Monday, July 11, 2011

Isn't it ironic, don't you think?

We had our follow-up with the RE today.  And I left with a prescription for birth control pills.  Seriously, this guy knows we are trying to get pregnant, right?  Someone needs to tell him how these things work.

Ok, so in all seriousness... here's the deal.  We have been diagnosed with multiple-cause infertility. 
Me: anovulation (PCOS still not confirmed)
Josh: male factor infertility (MFI) - low morphology.

Josh's semen analysis came back, here are the results:
(don't know total volume, forgot to ask)
37.5 mil sperm / cc (>20 mil/cc is normal)
57% motility (>50% motile is normal)
5% morphology (using the "strict" method, meaning that something more like >14% would be normal)

There seems to be a lot of variation in the medical community in how morphology is measured, but our doc's lab uses the Krueger criteria, and therefore 5% is low.  Low enough to warrant a MFI diagnosis.  

But all hope is not lost.  We aren't ready for IVF yet, since we have only had 3 legitimate cycles where I've ovulated, and only had good timing on one of those.  The swimmers really just haven't had a fair chance yet.  We still need to make sure my tubes are open, so I have a HSG (hysterosalpingogram) scheduled in 2 weeks.  Since I'm already on CD7, this will be a break cycle (which also allows for the HSG test), and I'll take the BCP to keep things regular and keep any potential cysts on my ovaries in control.  I'm not crazy about taking the month off, but it makes the most sense. 

Then, we will continue with a few Clomid cycles.  I have ovulated (albeit late) on the 150 mg dose, so we will stick with that.  I'll start Clomid on CD3 for earlier response, and the RE office will monitor progress regularly for Josh and I to do timed intercourse.  (With the low morphology, doc doesn't feel as though the chances really increase with an IUI over intercourse.)  We have two cycles, then we need to consider other options.  (My RE limits patients to 6 cycles on Clomid due to some evidence of increased ovarian cancer beyond that.)  We will then most likely talk injectable drugs or IVF.

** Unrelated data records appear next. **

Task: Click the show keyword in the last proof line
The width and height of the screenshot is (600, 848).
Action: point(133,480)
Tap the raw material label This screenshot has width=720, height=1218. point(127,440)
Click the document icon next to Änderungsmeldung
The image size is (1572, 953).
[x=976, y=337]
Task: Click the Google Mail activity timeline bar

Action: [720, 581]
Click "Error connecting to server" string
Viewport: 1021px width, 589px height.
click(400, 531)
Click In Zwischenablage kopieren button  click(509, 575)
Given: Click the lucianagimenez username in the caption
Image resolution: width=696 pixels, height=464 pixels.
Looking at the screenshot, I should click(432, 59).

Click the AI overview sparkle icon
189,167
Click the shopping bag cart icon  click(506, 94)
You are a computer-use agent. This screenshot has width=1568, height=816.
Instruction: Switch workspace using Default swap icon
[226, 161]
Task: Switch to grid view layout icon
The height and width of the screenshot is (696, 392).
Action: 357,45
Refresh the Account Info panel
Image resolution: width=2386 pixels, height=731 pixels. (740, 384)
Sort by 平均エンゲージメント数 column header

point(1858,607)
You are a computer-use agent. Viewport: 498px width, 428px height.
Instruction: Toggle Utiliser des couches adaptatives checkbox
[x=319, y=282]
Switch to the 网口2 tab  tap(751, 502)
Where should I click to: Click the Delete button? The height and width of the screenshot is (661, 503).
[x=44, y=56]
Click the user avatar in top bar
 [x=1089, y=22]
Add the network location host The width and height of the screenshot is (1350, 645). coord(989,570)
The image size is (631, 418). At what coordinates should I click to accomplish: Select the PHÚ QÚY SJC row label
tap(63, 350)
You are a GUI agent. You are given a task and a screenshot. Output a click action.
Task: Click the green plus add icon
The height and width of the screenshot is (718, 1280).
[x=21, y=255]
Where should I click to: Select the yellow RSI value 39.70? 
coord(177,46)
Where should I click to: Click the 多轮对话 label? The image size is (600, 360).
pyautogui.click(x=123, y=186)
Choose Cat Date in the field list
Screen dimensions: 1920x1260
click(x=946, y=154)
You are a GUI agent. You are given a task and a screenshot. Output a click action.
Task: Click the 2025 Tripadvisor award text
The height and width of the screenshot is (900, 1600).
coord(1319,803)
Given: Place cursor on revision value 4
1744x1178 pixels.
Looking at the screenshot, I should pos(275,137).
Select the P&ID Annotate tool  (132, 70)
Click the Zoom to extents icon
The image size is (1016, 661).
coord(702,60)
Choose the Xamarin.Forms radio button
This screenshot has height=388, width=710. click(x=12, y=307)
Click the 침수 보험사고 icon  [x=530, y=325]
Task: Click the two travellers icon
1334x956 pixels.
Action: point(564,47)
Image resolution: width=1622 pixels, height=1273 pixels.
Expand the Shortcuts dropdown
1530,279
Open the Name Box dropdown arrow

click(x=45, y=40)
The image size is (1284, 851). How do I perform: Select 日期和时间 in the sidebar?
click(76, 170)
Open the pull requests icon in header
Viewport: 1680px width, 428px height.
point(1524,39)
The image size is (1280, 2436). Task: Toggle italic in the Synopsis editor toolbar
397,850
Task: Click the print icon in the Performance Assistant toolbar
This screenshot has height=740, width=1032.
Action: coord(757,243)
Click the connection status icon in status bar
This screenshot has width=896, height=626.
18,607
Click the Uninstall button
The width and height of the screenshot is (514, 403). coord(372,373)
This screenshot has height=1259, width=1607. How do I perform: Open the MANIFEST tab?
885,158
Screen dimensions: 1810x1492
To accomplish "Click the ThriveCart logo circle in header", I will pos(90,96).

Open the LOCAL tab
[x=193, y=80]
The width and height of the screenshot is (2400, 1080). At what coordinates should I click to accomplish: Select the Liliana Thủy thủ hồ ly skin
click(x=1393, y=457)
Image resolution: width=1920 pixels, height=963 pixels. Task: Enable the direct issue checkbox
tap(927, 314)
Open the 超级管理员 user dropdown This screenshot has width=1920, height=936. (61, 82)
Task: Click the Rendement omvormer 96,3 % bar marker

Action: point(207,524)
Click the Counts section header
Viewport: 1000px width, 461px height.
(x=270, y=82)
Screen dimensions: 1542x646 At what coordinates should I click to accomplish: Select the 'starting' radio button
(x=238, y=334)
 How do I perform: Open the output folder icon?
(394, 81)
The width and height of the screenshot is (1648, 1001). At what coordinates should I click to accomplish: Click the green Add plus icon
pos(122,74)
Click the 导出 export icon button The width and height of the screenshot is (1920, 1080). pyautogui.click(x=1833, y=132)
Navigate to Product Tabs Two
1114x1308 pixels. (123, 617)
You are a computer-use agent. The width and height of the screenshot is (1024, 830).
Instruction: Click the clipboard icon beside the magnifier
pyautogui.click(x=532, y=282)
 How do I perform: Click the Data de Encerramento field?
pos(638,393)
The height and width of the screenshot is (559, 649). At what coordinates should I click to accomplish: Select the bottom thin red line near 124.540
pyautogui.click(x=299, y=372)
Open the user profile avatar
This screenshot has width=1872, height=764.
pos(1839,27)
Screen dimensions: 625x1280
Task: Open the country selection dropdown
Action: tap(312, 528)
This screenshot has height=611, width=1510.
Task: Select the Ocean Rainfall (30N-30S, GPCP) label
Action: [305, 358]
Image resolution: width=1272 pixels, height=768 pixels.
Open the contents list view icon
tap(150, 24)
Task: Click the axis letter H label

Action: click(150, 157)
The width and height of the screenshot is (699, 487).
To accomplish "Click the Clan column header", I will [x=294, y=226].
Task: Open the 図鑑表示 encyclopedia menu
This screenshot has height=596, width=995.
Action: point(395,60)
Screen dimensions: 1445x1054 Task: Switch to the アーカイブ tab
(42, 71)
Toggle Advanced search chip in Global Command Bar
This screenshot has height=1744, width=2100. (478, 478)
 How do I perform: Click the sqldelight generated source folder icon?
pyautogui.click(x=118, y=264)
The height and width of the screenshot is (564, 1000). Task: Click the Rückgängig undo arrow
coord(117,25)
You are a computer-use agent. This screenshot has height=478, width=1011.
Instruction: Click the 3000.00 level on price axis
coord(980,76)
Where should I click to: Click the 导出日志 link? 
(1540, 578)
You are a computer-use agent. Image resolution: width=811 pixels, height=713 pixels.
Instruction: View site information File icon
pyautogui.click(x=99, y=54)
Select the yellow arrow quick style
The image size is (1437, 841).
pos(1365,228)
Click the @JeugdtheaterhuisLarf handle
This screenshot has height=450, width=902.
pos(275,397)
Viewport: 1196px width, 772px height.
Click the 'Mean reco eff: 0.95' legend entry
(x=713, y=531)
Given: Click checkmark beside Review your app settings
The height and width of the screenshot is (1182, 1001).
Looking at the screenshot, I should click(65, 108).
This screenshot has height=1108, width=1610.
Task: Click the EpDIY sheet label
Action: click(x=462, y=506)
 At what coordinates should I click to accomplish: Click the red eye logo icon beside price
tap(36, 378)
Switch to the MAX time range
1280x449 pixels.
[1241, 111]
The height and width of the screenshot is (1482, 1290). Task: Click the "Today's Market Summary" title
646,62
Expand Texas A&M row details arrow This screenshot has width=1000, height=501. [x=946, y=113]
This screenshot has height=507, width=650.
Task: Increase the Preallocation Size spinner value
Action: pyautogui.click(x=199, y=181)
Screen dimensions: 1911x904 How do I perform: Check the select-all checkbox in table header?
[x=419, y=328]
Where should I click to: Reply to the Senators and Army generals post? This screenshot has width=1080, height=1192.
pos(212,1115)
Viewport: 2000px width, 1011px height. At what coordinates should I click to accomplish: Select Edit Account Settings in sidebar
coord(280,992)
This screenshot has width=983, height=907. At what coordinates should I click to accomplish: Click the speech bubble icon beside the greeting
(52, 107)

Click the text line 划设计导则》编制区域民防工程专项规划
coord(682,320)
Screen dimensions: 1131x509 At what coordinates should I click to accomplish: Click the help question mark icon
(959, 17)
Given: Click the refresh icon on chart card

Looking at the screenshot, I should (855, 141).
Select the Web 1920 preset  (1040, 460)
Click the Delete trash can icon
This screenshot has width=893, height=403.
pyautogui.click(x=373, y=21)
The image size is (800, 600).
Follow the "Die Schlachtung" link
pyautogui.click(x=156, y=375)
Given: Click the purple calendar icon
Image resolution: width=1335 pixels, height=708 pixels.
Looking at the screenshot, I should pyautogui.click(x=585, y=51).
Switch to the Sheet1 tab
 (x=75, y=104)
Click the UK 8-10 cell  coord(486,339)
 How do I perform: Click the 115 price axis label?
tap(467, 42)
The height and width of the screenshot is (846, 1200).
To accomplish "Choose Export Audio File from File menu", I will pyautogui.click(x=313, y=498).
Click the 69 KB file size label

So, we have a plan, for now.  I am really trying to accept the fact that this process will just not be fast for us.  And I am trying to stay positive that when the time is right, God will give us the child(ren) we so desperately want.

*********
On a lighter note.... curious how our predictions from last week turned out?

JV Actual Line: 7.2 IP, 1ER, 7H, 2BB, 8K, L - its always tough to take a 1-0 loss :(
Josh Prediction: 8 IP, 1 ER, 4 H, 2 BB, 8 K, No Decision
Nikki Prediction: 7 1/3 IP, 3 ER, 8 H, 1 BB, 7 K, Win
Edge: JOSH

Josh Actual Line: ? volume, 37.5 mil/cc, 57% motility, 5% morphology (strict)
Josh Prediction: 1.7 mL, 35 mil total sperm, 68% motility, 3% morphology (we used a different basis)
Nikki Prediction: 2.25 mL, 33 mil total sperm, 63% motility, 4% morphology
Edge: EVEN (really, neither of us were that close)

And if you care to know, Josh said the facility (a stool in a bathroom) and the materials (Playboys from 1993) were totally inadequate.  "Things have changed since then," he said.